Tampoco entendí a esos jóvenes llenos de arrugas. No pasaban de los veintiocho años, pero ya habían perdido la vista pues hasta se equivocaron de tumba; sus esqueléticos cuerpos no tenían lugar para una pizca de ánimo. Eran unas almas en pena; tan sólo espíritus errantes. Lloraban pero en las cuencas de sus ojos no había lágrimas. Creo que tampoco tenían. Al menos daban la impresión de llorar de manera desconsolada. Pero no consiguieron palabra alguna de aquella mujer muerta; ella permanecía tirada en el suelo oliendo las flores que se caían de los vendedores.

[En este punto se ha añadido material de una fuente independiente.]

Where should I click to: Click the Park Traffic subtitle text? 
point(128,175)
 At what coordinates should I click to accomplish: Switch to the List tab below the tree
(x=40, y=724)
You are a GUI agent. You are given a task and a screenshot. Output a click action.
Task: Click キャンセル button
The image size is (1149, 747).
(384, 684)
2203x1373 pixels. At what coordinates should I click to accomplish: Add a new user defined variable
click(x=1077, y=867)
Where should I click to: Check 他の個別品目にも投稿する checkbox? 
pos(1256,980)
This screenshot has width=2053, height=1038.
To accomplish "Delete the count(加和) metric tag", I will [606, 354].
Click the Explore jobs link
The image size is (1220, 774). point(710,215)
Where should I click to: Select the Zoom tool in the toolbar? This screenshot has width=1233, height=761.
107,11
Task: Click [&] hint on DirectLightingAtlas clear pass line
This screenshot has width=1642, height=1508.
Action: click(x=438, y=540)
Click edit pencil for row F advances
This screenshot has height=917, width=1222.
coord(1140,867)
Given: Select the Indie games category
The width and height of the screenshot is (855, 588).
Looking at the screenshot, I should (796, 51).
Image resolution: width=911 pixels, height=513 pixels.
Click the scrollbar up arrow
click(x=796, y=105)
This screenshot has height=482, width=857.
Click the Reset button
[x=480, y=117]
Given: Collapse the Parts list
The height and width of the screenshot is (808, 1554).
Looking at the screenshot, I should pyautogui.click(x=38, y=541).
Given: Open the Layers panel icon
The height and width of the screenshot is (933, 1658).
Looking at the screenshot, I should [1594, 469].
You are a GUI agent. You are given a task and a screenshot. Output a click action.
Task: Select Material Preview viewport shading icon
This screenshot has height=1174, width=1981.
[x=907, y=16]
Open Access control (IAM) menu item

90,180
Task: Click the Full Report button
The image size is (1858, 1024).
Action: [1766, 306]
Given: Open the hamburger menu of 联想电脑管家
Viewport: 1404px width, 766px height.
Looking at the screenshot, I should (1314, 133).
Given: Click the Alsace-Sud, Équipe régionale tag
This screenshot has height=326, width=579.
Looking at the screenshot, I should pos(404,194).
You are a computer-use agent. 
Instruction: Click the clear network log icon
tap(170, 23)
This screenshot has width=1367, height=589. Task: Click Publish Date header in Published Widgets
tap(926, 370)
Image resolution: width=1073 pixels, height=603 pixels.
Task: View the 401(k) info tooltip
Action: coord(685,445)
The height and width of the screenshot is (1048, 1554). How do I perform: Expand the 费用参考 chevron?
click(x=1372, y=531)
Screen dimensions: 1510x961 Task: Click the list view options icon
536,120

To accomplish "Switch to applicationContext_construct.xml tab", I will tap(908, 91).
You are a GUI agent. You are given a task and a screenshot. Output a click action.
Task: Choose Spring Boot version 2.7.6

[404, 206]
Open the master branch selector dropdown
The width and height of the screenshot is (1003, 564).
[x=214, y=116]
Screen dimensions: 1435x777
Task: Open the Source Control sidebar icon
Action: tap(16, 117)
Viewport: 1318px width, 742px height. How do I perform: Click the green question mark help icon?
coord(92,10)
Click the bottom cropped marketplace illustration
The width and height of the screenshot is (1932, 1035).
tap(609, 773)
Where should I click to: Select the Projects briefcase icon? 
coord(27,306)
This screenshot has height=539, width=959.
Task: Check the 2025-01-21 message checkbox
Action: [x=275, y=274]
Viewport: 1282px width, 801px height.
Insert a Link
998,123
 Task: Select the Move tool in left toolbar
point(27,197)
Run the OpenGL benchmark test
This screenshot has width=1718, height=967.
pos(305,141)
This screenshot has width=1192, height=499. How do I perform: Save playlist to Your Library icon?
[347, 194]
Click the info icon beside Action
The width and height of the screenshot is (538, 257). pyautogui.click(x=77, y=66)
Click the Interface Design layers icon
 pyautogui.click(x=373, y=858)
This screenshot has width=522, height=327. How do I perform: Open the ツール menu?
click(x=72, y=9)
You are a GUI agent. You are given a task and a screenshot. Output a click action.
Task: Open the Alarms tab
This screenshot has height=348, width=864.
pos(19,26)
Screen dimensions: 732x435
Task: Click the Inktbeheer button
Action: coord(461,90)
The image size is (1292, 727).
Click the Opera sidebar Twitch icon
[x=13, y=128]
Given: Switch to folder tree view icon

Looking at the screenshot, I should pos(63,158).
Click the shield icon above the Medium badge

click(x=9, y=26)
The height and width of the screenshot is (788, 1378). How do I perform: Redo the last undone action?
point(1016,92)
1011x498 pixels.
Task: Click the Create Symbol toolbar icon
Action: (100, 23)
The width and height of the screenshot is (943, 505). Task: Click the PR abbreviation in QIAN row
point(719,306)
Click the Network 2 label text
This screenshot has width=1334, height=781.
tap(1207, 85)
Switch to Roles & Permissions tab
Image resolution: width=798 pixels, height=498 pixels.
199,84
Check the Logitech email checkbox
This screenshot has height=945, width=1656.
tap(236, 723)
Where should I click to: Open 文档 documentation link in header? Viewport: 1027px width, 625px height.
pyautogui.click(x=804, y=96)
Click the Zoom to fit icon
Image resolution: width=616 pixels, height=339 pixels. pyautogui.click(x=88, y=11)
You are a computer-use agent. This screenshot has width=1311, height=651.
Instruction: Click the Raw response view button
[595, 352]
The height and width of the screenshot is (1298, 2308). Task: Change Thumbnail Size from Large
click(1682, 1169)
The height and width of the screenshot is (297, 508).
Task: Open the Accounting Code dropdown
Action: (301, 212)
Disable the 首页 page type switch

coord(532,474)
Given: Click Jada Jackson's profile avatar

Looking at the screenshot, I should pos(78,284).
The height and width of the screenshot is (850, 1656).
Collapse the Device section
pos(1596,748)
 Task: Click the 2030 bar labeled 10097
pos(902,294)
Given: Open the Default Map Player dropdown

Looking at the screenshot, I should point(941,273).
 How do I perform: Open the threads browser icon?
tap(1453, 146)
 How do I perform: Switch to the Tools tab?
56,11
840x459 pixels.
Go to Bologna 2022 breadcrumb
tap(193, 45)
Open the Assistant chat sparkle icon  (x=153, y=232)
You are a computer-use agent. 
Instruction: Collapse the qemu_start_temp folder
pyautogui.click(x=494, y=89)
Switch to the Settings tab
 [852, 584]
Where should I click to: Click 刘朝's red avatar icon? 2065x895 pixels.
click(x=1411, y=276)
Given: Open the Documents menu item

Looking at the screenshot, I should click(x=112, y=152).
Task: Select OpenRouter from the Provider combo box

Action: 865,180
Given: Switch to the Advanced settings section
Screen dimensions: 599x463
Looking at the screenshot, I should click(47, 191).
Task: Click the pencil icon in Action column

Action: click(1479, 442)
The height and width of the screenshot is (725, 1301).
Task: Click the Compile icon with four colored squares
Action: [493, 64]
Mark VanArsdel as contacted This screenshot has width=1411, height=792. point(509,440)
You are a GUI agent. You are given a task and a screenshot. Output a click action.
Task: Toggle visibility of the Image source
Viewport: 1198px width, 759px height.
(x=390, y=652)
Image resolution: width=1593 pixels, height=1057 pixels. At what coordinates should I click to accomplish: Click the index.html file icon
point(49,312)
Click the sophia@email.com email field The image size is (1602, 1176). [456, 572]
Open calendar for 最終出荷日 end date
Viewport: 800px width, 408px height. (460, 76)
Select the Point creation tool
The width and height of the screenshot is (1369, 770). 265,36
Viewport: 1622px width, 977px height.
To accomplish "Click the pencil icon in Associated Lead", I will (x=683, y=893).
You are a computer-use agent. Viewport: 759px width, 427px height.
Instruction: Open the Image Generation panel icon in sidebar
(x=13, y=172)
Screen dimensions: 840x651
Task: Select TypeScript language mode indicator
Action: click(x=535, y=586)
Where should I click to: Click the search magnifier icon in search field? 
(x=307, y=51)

La única persona que hacía algo con sentido fue esa señora. Los años se habían quedado en su piel; sus pliegues daban cuenta del desgaste de energía, ésta se desvanece pero no sin antes hacer estragos y marcar con arrugas la fragilidad humana. Sus manos artríticas, las mecía en el aire como queriendo asirse a algo. Y al no encontrar nada volvían a intentarlo una y otra vez, en distintas direcciones. La joroba en su espalda acentuaba más su aspecto lúgubre; hacía resaltar su fealdad. Esa deformidad era fiel testigo de su espíritu de guerrero. Nunca cedió ante las tempestades, tampoco a las impetuosas investidas de la muerte. No la doblegaron, pero sí consiguieron hacer un monumento en su cuerpo, como fiel testigo de los estragos de los vientos de muerte que hay en la vida.
Cuando le pregunté el por qué de su presencia en el cementerio, confirmé mis sospechas; podía oírme y verme. En un par de ocasiones le pregunté lo mismo, pero sus ojos no fijaban un punto, ni daban muestra de haberme localizado. Ella seguía con sus torpes movimientos y su mirada hacia todos lados, pero sin enfocar algún punto de este podrido cementerio. Y así sin voltearse a donde me encontraba, contestó con un intentó de voz. Traté de juntar las pocas letras que balbuceó. Y no fue difícil descifrar su mensaje. Ella estaba perdida. Por eso pertenece aquí. La tumba que estaba pisando era su casa. También llegué así, a este sepulcro. Entonces me quedé pasmado por unos instantes.
Mientras discurría en mis recuerdos. La extraña señora se dejó caer en la oscura tumba, cavada precisamente por los que venían a celebrar el día de muertos. El ruido del golpe enmudeció con prontitud; la tierra de inmediato la abrazó de manera voraz, como cuando alguien traga después de mucho tiempo de no haber probado alimento alguno. Ahora sí va a descansar. Al menos hasta el otro año. Las hojas y el viento, nunca se equivocan; llegan cuando lo tienen qué hacer.
Por eso prefiero quedarme en mi sepulcro, mi hogar y único abrigo, para ya no ver cómo se va muriendo la gente. Aquí en este cementerio, puedo encontrar el olvido, el refugio donde recordar lo que perdí cuando no era un muerto por completo.